Top of GIVEN RECORDS

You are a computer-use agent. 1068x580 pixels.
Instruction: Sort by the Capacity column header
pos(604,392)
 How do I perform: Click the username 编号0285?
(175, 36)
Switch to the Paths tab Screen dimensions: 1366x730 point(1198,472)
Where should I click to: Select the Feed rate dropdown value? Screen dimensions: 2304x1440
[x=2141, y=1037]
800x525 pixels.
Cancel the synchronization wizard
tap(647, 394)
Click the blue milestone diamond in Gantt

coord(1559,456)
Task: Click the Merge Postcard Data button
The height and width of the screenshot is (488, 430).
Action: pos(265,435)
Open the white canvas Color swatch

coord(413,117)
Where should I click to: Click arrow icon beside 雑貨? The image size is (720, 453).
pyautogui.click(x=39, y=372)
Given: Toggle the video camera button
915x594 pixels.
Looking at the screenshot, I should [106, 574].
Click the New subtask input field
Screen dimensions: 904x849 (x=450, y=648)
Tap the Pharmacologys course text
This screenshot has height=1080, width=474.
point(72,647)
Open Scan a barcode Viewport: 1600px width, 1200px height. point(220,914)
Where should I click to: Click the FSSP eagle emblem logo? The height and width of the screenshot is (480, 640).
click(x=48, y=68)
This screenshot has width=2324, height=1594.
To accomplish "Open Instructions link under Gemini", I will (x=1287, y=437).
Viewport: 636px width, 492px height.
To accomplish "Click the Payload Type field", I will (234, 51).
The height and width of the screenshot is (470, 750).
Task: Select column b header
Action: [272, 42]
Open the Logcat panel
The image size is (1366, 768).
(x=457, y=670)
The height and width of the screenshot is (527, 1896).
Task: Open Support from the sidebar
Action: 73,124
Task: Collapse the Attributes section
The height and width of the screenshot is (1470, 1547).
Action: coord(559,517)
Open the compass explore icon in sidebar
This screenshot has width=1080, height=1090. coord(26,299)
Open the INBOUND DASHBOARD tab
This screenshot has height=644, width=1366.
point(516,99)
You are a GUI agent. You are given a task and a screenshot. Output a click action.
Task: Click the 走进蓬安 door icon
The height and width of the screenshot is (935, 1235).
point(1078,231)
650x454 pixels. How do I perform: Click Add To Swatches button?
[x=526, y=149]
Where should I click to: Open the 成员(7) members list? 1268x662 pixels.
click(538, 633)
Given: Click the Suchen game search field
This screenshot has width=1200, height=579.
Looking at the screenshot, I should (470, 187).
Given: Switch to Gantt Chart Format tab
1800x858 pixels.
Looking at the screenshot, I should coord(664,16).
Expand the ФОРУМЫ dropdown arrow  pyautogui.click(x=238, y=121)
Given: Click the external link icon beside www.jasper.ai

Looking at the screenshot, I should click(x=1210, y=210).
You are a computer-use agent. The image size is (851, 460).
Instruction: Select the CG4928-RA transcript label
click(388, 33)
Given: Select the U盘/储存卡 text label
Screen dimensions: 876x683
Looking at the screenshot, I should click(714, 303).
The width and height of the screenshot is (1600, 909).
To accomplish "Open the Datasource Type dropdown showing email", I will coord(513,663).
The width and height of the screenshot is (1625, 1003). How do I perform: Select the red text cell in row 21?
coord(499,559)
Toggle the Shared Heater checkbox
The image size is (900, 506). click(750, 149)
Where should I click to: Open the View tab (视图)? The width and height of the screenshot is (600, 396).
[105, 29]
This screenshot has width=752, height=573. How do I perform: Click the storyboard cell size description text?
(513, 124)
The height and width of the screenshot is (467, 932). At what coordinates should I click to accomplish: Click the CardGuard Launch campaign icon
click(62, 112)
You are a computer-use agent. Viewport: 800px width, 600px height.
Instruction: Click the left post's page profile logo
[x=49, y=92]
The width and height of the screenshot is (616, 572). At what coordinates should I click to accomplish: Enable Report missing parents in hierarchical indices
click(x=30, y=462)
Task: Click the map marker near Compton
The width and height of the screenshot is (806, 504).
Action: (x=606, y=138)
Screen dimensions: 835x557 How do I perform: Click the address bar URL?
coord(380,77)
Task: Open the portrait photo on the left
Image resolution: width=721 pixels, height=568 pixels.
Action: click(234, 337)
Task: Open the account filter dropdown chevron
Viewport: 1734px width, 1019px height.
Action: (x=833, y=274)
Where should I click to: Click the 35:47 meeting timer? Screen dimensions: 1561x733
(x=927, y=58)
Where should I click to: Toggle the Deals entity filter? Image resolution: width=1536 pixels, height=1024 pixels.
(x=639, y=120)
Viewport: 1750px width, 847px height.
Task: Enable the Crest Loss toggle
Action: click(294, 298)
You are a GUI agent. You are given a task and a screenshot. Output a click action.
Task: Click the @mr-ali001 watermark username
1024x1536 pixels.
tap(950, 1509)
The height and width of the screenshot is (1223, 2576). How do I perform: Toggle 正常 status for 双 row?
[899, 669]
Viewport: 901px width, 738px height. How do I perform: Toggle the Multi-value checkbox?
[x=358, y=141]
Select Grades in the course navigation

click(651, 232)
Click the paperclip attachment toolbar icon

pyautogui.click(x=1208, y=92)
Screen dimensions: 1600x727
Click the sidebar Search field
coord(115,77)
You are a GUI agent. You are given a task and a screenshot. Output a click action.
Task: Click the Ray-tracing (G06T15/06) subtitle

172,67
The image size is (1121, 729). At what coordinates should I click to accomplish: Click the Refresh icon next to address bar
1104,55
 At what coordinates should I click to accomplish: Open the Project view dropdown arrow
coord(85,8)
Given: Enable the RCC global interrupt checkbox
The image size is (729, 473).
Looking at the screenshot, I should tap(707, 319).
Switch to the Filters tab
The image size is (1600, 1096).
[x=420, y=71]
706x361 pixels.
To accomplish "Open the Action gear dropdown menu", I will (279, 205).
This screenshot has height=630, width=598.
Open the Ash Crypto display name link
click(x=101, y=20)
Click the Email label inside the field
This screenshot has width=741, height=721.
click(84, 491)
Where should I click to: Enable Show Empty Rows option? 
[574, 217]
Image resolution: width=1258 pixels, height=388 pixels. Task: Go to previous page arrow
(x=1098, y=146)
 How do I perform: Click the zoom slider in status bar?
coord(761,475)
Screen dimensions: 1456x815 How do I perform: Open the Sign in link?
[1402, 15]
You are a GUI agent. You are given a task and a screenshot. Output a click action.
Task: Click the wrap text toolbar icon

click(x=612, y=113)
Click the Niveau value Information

Bottom of GIVEN RECORDS

▸ **PROBLEM REQUIREMENTS**
Please return exactly the lines from the opening line of the data above through the line with "Given: Toggle the video camera button", both included and nothing else.

▸ **EXERCISE ANSWER**
You are a computer-use agent. 1068x580 pixels.
Instruction: Sort by the Capacity column header
pos(604,392)
 How do I perform: Click the username 编号0285?
(175, 36)
Switch to the Paths tab Screen dimensions: 1366x730 point(1198,472)
Where should I click to: Select the Feed rate dropdown value? Screen dimensions: 2304x1440
[x=2141, y=1037]
800x525 pixels.
Cancel the synchronization wizard
tap(647, 394)
Click the blue milestone diamond in Gantt

coord(1559,456)
Task: Click the Merge Postcard Data button
The height and width of the screenshot is (488, 430).
Action: pos(265,435)
Open the white canvas Color swatch

coord(413,117)
Where should I click to: Click arrow icon beside 雑貨? The image size is (720, 453).
pyautogui.click(x=39, y=372)
Given: Toggle the video camera button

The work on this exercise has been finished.